What you have to do: Once every line in the data that follows has been checked for the word "will", give only the number of lines that hold it.

Record excerpts:
+-------+
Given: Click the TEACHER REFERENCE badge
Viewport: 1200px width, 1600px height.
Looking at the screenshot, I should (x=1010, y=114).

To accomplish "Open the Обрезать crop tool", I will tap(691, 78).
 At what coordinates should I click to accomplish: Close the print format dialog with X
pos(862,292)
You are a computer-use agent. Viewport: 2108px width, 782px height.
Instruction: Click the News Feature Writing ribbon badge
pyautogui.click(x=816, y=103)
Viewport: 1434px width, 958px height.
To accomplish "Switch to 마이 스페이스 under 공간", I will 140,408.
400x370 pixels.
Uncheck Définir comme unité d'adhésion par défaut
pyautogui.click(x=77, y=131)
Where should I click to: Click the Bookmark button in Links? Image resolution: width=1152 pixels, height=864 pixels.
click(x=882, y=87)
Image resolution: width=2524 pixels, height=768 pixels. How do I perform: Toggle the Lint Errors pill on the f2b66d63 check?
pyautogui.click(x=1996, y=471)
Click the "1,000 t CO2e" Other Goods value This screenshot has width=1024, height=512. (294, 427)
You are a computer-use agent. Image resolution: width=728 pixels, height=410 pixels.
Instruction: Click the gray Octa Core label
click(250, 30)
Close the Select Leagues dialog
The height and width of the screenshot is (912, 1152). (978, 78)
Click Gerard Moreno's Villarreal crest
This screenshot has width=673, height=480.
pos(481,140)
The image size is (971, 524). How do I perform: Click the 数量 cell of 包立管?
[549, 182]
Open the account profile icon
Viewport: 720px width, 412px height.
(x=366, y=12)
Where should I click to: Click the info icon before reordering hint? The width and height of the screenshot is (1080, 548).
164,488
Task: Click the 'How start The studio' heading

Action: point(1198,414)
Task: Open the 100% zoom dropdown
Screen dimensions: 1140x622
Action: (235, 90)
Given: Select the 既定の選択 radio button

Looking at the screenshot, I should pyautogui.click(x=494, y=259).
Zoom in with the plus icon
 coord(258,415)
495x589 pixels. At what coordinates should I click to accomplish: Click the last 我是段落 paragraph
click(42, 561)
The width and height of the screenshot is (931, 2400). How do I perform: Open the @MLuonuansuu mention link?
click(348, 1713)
+-------+
Task result: 2